- Exercise task -
Pull out each line of the rows below that contains the word "will", treating uppercase and lowercase letters as different.

——

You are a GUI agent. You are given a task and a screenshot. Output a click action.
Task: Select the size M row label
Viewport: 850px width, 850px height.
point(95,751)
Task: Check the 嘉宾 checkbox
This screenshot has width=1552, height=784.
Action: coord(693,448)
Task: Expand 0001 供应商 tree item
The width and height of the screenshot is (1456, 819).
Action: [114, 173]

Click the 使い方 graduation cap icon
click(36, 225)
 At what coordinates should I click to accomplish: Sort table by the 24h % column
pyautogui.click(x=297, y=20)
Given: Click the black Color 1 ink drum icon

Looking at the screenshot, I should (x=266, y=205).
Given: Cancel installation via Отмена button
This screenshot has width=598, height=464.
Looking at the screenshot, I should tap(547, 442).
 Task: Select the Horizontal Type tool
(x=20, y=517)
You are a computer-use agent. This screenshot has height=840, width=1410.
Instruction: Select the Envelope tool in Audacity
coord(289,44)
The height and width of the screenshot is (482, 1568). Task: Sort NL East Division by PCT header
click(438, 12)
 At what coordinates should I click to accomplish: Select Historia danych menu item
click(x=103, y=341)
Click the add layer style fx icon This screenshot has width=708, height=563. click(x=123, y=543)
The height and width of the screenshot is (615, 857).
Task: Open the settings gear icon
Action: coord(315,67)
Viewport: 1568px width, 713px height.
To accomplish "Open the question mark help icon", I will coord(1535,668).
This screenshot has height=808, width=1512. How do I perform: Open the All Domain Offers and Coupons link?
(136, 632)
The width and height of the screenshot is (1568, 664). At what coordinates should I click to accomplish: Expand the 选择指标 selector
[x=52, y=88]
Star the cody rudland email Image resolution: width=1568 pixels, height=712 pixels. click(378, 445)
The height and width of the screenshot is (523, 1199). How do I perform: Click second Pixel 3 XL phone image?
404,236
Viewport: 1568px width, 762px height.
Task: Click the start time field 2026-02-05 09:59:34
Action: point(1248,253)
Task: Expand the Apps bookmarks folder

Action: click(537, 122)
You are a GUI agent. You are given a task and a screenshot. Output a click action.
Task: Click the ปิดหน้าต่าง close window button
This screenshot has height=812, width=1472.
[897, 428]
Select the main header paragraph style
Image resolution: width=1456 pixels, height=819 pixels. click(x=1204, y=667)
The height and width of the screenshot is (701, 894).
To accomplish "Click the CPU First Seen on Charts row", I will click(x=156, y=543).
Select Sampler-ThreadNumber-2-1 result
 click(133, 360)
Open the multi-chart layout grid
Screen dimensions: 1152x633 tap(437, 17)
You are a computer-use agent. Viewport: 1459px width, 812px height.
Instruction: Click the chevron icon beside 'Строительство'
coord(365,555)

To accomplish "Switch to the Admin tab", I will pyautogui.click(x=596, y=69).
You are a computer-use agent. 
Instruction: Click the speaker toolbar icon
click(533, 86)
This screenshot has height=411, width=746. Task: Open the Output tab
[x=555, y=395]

——

- Expected answer -
To accomplish "Open the question mark help icon", I will coord(1535,668).
To accomplish "Click the CPU First Seen on Charts row", I will click(x=156, y=543).
To accomplish "Switch to the Admin tab", I will pyautogui.click(x=596, y=69).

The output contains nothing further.